## Exercise text

----

Day hiking implies that you’ll be home and safe long before the sun sets, but the unexpected could change everything. That’s why the Mountain Series Hiker kit from Adventure Medical Kits is the right one to toss in your pack. It comes loaded with enough gear for up to two people for two days, including backcountry wound care products to stop bleeding and bandage wounds or stabilize a strained or sprained ankle.

An external kit map shows where all the supplies are located (organized by injury in clearly-labeled pockets), and a reflective design makes it easier to get what you need in the dark. Other, more common hiking ailments such as blisters, insect bites, and pain mitigation are also covered, and it includes a condensed guide on wilderness medication

Best for Road Tripping/Cars: My Medic Popular Mechanics Auto Medic Kit

My Medic Popular Mechanics Auto Medic Kit

My Medic

What We Like
  • Comprehensive

  • HSA and FSA approved

What We Don't Like
  • Larger groups or families may want more coverage

Be ready to handle the unforeseen consequences of your next road trip with the Popular Mechanics Auto Medic kit from My Medical. The rugged case will withstand all sorts of punishment, making it a reliable resource no matter how tightly you pack your trunk. It boasts loads of gear, organized in easily identifiable color-coded modules, with everything you need to handle minor to life-threatening injuries, including a pack of assorted bandages, a wound treatment and relief mod with pain meds and items like sting relief wipes; and a medication mod that covers the gamut of illnesses.

----

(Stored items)
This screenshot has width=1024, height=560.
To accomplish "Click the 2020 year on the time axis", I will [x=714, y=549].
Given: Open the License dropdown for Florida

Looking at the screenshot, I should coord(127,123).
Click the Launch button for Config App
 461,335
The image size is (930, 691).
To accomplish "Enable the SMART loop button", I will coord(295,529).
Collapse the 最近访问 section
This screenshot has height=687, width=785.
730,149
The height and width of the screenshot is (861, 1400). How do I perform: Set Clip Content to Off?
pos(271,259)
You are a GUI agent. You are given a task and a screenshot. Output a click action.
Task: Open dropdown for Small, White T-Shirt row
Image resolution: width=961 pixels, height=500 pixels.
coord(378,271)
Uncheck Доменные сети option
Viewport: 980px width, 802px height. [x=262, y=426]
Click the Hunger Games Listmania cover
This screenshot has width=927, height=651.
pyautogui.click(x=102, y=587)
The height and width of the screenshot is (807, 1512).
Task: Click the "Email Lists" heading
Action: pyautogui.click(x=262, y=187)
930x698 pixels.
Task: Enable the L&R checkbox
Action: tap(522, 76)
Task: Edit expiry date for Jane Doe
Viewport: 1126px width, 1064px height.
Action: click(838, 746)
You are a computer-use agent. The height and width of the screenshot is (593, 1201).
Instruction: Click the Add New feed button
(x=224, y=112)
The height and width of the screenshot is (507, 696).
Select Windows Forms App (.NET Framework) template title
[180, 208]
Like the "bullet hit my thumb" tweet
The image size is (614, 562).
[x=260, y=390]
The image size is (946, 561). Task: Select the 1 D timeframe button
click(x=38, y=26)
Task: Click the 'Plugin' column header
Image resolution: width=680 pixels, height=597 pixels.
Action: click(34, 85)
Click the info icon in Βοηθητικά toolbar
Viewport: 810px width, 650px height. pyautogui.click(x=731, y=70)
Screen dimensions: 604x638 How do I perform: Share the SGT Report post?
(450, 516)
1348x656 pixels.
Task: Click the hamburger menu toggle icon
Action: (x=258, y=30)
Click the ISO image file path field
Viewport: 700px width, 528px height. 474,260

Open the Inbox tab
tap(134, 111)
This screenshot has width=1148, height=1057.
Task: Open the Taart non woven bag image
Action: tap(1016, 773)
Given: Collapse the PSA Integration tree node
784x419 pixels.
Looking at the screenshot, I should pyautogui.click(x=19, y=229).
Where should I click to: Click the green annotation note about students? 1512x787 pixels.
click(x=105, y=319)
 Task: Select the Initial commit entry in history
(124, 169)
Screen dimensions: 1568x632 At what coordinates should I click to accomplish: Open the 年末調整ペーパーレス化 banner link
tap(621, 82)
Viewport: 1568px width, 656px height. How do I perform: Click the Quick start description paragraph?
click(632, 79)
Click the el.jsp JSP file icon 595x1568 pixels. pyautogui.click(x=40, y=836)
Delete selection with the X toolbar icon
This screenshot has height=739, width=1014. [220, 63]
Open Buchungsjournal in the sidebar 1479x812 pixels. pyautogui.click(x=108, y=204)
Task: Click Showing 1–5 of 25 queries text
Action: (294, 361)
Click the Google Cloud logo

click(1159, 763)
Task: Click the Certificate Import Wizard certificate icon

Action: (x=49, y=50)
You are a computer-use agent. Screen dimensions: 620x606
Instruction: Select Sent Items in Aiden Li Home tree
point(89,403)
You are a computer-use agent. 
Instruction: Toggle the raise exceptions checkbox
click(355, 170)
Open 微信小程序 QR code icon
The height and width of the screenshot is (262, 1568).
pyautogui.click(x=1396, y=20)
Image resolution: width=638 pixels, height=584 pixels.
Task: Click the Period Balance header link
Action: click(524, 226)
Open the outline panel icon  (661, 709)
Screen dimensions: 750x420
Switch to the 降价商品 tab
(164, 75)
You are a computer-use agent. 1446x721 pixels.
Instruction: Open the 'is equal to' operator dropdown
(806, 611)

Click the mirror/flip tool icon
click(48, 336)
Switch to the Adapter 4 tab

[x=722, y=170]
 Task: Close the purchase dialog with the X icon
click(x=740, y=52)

----

## What this exercise asks
1/ Rewrite the paragraph of the kit review that begins "Day hiking implies" as a short bulleted list that keeps its main facts.
2/ According to the kit review, what drawback does the Auto Medic kit have?
3/ Return the passage of the kit review word for word, starting at "Day hiking implies" and ending at "or sprained ankle.".

## Answers provided
1/
- Day hikers expect to be home before sunset, but the unexpected can happen.
- The Mountain Series Hiker kit from Adventure Medical Kits is the right one to carry in a pack.
- It holds enough gear for up to two people for two days.
- It includes backcountry wound care products to stop bleeding, bandage wounds, or stabilize a strained or sprained ankle.

2/ Larger groups or families may want more coverage.

3/
Day hiking implies that you’ll be home and safe long before the sun sets, but the unexpected could change everything. That’s why the Mountain Series Hiker kit from Adventure Medical Kits is the right one to toss in your pack. It comes loaded with enough gear for up to two people for two days, including backcountry wound care products to stop bleeding and bandage wounds or stabilize a strained or sprained ankle.